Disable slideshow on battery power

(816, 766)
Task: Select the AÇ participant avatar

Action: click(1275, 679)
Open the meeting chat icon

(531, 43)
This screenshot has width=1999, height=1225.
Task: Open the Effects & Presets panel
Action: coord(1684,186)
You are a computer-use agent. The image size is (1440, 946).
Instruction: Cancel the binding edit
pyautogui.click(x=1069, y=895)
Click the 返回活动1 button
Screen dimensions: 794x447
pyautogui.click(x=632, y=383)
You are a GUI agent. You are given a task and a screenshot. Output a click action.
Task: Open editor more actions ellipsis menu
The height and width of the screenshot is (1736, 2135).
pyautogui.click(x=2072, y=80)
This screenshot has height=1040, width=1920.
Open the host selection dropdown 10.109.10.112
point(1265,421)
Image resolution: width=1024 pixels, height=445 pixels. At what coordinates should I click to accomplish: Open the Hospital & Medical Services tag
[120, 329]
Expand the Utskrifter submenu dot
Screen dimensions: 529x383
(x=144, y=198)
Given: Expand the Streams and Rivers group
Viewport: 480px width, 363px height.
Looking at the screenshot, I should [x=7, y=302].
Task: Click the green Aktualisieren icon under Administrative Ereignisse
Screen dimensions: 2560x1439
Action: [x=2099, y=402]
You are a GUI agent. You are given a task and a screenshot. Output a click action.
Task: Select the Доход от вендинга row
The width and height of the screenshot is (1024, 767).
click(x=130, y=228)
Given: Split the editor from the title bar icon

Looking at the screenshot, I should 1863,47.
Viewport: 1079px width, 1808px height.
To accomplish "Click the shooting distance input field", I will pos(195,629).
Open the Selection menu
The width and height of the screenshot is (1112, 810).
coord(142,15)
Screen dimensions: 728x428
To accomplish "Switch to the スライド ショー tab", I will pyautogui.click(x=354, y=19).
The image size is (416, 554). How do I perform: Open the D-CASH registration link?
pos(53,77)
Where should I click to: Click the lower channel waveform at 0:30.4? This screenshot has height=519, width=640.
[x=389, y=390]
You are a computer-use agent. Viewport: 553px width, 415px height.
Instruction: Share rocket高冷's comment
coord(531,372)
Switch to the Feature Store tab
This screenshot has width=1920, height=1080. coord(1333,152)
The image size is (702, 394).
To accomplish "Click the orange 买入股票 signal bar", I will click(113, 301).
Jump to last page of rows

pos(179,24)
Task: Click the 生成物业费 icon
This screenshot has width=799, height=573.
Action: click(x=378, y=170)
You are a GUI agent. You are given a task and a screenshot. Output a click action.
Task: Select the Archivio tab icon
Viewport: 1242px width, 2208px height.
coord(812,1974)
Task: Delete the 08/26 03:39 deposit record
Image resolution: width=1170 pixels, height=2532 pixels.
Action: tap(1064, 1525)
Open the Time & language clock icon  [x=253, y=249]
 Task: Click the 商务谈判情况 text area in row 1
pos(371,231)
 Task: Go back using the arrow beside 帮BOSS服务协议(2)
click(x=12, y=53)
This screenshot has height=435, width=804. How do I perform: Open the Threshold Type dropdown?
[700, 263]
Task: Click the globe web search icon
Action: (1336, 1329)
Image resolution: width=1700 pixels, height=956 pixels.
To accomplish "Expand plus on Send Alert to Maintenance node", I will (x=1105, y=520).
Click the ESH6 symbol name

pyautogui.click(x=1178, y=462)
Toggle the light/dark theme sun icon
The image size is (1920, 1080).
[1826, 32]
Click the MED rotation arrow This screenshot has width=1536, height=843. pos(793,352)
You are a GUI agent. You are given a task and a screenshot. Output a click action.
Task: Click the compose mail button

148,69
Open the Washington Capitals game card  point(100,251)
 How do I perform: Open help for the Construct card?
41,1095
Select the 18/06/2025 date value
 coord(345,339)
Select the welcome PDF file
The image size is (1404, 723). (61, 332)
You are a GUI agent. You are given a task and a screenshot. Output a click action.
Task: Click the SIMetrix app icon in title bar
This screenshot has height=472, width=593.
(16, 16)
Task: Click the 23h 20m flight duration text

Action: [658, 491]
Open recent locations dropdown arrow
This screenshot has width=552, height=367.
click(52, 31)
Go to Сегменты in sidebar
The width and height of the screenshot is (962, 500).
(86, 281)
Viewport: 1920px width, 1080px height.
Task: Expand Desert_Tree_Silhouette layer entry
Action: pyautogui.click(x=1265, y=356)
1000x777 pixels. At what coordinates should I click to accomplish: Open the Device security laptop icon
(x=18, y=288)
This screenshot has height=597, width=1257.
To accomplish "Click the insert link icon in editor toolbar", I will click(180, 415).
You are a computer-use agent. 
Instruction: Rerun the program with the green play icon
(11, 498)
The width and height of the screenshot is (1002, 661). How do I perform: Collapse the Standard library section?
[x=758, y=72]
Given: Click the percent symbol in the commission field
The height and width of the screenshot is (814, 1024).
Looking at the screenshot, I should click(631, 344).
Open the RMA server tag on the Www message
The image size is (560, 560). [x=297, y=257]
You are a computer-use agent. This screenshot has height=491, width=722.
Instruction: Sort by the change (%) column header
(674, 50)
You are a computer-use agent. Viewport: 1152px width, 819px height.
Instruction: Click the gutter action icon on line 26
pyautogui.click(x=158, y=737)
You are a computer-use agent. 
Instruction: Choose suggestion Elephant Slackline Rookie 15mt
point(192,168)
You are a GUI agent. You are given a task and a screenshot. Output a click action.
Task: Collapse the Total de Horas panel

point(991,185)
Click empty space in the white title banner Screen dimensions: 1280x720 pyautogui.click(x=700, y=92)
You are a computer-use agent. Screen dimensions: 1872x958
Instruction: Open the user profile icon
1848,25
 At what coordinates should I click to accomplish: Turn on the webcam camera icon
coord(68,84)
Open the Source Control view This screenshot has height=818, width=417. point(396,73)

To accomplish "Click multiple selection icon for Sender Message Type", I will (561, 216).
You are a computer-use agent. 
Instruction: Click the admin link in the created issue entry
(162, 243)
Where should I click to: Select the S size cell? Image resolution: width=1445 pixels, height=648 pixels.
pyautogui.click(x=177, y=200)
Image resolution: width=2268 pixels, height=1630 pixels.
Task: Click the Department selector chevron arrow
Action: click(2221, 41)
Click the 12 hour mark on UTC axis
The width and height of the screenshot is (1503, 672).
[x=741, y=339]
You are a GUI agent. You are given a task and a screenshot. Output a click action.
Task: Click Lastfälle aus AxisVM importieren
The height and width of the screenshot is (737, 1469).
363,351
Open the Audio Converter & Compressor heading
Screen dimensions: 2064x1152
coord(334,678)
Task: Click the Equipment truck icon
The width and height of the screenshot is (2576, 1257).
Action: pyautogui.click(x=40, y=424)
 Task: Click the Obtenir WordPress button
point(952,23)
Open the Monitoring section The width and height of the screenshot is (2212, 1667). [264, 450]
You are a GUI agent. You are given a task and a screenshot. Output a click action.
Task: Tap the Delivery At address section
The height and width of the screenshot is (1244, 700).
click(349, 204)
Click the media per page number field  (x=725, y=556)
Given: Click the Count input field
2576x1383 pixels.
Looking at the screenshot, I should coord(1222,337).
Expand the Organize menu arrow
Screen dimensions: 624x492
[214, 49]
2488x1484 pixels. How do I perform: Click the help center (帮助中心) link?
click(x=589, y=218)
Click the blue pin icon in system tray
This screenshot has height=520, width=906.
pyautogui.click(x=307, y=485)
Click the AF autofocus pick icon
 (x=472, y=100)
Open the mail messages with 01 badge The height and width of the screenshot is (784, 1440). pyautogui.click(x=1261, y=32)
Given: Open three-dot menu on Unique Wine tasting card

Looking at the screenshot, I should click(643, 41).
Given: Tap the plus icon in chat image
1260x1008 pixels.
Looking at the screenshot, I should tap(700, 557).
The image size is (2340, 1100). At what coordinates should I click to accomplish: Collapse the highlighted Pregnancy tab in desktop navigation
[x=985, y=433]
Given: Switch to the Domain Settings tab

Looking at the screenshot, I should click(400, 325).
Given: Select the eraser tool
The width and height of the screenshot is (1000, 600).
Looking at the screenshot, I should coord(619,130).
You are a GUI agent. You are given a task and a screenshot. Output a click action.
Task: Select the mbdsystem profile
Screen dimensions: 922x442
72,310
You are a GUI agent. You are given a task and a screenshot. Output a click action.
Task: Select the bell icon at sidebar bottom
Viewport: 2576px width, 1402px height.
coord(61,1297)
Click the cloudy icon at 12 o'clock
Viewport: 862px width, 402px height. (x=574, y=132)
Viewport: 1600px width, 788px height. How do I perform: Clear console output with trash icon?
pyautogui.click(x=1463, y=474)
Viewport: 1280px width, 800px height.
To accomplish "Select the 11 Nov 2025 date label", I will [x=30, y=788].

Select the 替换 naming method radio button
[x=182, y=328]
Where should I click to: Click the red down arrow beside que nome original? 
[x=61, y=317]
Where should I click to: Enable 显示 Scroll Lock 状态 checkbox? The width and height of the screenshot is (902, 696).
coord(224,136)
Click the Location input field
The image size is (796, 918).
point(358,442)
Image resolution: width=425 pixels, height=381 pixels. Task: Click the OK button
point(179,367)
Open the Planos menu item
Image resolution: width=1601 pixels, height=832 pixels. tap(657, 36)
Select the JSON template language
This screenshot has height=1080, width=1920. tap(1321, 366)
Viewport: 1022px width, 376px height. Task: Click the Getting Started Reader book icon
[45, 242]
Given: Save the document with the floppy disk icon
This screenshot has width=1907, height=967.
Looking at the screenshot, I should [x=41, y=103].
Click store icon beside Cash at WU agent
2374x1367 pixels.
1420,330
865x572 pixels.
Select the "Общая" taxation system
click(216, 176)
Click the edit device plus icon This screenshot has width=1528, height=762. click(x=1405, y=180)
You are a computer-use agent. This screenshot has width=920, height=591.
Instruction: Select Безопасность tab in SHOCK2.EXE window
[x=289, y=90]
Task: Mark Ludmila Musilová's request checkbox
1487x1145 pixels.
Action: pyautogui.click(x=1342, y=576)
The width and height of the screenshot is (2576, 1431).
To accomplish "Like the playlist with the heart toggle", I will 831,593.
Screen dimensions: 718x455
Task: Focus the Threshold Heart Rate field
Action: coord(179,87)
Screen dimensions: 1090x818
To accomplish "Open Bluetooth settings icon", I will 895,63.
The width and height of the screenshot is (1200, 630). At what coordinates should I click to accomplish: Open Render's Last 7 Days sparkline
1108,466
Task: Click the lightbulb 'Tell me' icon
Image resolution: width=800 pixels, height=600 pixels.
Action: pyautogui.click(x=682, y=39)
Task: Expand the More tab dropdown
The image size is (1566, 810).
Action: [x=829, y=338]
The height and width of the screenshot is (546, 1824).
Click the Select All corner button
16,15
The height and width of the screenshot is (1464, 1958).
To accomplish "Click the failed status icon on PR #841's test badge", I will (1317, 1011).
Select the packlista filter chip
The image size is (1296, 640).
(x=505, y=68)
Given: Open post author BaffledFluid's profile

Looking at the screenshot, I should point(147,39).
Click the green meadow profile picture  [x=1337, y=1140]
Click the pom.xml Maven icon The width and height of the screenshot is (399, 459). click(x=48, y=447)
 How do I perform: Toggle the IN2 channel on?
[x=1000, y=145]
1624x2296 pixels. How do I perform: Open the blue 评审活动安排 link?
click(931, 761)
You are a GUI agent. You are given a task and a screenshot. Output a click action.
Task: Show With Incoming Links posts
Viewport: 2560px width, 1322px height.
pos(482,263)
+ + +
Stated task: Rewrite the items from the very first line through the line containing "pyautogui.click(x=2072, y=80)", changing "battery power" to "AC power" and leaving everything else as it is.

Written solution:
Disable slideshow on AC power

(816, 766)
Task: Select the AÇ participant avatar

Action: click(1275, 679)
Open the meeting chat icon

(531, 43)
This screenshot has width=1999, height=1225.
Task: Open the Effects & Presets panel
Action: coord(1684,186)
You are a computer-use agent. The image size is (1440, 946).
Instruction: Cancel the binding edit
pyautogui.click(x=1069, y=895)
Click the 返回活动1 button
Screen dimensions: 794x447
pyautogui.click(x=632, y=383)
You are a GUI agent. You are given a task and a screenshot. Output a click action.
Task: Open editor more actions ellipsis menu
The height and width of the screenshot is (1736, 2135).
pyautogui.click(x=2072, y=80)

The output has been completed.